> _Fragmento_:
********************

Un mandamiento hay, el séptimo, que exige la mutua fidelidad entre los casados con estas palabras: No cometerás adulterio. La decencia nos impide explicar hasta qué increíble punto ha sacado partido la Iglesia Romana, no de este mandamiento, sino de la primera ley de la Naturaleza y del sentimiento más noble y más grande que puede caber en el corazón de aquél que hace veamos nuestro bien en el de la persona que amamos.

Basta mirar algunos de esos libros que hemos visto hasta en manos de niñas, para comprender si sirven para hacer examen de conciencia o para otra cosa que callamos.

********************

> _Datos proporcionados_:

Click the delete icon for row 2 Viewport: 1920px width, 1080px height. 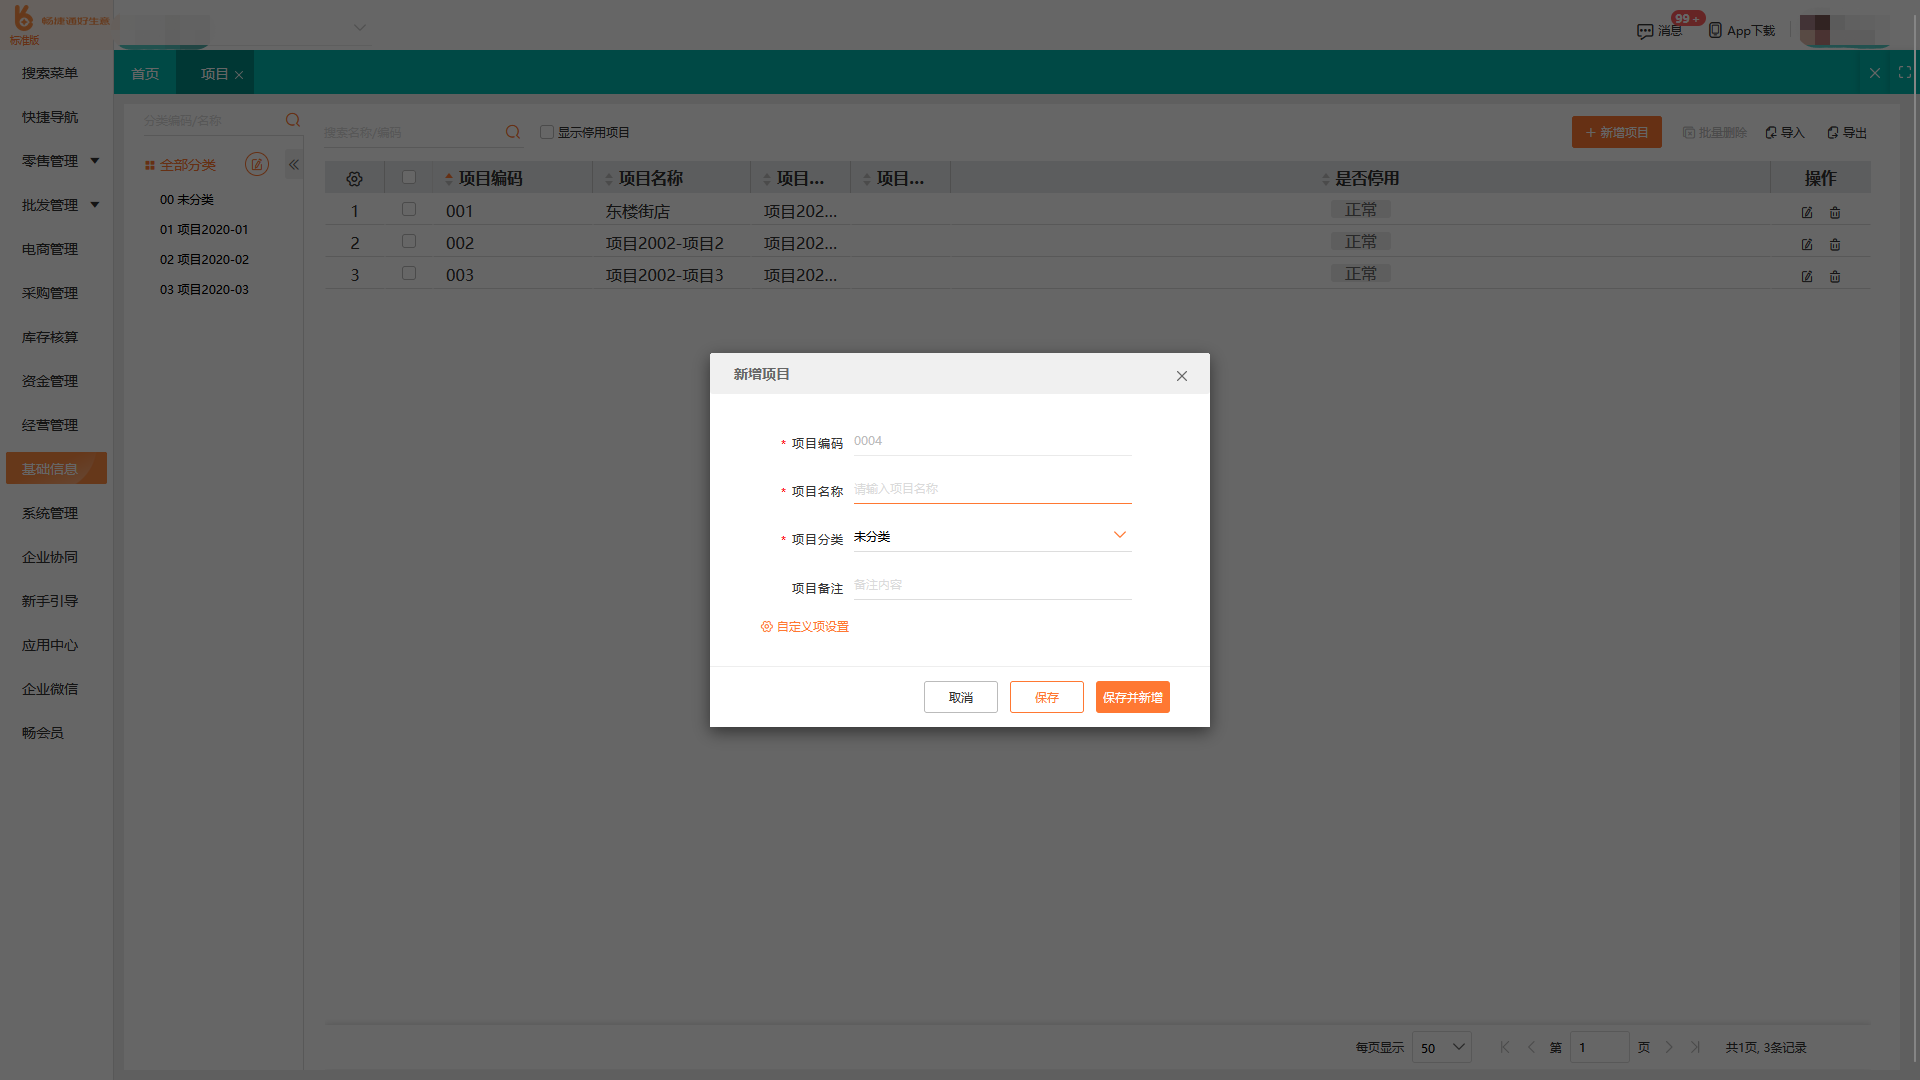(x=1836, y=243)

********************

Reproduzca literalmente el fragmento sobre el séptimo mandamiento desde "Un mandamiento hay, el" hasta "cosa que callamos.", ambos inclusive. Las líneas constituyen un material aparte, independiente del fragmento.

Un mandamiento hay, el séptimo, que exige la mutua fidelidad entre los casados con estas palabras: No cometerás adulterio. La decencia nos impide explicar hasta qué increíble punto ha sacado partido la Iglesia Romana, no de este mandamiento, sino de la primera ley de la Naturaleza y del sentimiento más noble y más grande que puede caber en el corazón de aquél que hace veamos nuestro bien en el de la persona que amamos.

Basta mirar algunos de esos libros que hemos visto hasta en manos de niñas, para comprender si sirven para hacer examen de conciencia o para otra cosa que callamos.